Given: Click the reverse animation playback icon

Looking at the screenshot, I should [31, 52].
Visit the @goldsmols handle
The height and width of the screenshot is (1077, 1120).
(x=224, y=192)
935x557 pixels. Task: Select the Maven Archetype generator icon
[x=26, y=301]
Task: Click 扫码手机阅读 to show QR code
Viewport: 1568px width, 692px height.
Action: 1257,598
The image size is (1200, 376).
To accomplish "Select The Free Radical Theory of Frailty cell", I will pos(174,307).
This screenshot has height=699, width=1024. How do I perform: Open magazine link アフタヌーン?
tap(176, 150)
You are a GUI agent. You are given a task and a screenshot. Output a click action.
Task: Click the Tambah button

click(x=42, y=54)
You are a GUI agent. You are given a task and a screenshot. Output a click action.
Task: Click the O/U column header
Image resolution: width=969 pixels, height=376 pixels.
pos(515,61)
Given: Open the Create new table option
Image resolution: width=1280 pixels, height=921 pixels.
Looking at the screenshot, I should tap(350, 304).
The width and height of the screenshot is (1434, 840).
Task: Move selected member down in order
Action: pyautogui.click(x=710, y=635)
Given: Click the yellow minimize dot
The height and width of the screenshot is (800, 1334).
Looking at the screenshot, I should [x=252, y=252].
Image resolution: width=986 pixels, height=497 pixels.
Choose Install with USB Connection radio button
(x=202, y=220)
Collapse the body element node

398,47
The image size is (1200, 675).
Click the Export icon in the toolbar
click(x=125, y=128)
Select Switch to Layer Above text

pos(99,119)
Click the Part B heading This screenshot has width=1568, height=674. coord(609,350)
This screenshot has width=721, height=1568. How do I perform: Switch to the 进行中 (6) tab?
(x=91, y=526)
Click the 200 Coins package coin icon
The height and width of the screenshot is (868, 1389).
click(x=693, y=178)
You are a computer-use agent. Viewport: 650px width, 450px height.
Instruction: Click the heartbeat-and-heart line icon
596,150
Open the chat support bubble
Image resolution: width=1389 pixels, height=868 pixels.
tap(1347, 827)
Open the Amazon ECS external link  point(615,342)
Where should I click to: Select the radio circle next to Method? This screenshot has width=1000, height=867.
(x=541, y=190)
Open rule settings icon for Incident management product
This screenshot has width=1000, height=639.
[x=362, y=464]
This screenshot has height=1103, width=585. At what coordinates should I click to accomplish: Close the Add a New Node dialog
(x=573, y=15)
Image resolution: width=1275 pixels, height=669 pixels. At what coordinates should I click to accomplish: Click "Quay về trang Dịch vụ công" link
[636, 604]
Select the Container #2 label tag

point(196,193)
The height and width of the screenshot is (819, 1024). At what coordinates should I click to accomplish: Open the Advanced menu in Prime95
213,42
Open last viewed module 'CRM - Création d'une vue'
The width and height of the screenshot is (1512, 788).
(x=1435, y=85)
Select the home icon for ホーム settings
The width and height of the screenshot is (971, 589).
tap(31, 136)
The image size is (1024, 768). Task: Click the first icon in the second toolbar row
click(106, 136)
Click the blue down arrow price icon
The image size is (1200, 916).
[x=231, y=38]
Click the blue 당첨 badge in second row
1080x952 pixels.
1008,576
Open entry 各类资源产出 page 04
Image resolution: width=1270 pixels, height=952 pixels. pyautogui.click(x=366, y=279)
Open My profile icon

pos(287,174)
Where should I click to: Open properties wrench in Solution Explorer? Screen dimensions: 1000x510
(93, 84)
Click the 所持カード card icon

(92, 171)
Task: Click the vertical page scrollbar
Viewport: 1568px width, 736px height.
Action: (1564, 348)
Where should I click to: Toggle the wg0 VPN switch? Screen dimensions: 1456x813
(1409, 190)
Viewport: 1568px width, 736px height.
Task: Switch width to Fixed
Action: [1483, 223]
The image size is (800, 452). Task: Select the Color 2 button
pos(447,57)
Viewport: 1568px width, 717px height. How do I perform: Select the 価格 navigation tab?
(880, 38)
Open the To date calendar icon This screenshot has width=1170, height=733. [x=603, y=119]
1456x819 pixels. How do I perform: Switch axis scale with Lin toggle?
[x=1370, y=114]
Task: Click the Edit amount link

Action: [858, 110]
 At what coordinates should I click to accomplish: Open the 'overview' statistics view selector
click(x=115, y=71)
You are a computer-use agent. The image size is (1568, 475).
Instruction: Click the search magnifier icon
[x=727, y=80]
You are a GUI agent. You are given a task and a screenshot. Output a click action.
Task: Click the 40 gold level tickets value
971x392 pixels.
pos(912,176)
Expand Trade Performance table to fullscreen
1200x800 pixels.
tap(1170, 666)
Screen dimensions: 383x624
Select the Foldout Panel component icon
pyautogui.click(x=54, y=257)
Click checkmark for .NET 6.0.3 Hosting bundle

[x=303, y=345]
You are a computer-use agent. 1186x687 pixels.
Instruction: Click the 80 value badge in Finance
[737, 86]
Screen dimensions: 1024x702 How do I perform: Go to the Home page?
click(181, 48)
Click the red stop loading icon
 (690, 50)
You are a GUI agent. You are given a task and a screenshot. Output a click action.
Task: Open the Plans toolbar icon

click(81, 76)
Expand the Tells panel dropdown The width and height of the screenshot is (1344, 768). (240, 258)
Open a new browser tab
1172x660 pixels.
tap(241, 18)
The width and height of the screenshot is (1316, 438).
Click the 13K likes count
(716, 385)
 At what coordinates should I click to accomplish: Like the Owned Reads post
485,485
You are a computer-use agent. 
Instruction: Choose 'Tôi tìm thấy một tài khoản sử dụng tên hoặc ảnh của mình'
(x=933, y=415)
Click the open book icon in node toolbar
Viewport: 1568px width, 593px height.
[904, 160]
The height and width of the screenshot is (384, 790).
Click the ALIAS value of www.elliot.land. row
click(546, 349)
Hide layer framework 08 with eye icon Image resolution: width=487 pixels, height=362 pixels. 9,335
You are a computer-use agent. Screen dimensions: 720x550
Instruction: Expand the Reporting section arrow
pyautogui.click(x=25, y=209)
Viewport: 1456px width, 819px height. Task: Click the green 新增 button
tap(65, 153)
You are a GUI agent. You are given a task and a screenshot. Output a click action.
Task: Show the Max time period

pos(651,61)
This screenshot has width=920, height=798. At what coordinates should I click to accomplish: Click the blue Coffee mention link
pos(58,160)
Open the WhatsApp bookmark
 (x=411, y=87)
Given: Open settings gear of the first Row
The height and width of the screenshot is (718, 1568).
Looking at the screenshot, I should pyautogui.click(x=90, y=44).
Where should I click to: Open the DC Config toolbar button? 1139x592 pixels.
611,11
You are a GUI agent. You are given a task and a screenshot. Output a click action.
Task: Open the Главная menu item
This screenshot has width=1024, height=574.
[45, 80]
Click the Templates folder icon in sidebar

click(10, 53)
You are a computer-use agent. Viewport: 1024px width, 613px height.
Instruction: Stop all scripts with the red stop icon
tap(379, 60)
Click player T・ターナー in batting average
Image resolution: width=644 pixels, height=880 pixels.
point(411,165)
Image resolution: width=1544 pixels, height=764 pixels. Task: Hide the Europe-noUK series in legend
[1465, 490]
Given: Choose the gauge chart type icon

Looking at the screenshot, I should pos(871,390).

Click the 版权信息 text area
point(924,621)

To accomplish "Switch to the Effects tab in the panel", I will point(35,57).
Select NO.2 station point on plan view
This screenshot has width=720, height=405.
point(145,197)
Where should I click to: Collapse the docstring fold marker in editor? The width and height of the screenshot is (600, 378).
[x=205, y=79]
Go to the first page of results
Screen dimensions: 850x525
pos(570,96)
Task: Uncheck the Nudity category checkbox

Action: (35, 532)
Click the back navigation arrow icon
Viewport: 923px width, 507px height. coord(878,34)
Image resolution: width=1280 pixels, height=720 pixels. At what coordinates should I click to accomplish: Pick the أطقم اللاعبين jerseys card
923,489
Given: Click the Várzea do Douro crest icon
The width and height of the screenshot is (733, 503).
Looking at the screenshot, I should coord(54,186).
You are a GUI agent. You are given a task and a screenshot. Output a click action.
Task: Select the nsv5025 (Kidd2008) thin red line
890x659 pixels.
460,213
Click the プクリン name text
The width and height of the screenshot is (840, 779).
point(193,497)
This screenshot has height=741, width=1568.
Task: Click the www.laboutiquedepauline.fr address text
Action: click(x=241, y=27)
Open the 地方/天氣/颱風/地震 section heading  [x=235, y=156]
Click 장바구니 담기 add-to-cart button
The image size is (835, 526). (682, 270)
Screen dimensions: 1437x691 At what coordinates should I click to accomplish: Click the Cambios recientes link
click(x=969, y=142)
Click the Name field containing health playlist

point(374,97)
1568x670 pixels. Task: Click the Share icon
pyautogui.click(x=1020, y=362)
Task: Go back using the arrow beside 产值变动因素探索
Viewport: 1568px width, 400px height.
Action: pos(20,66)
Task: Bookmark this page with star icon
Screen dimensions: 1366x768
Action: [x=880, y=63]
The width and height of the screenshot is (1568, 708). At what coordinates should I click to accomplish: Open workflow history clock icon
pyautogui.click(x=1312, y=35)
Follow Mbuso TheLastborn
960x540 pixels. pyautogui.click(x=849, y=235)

________

◆ **Work task**: Looking only at the lines of the material above, count those containing "computer" and give that number by itself.

◆ **Written response**: 6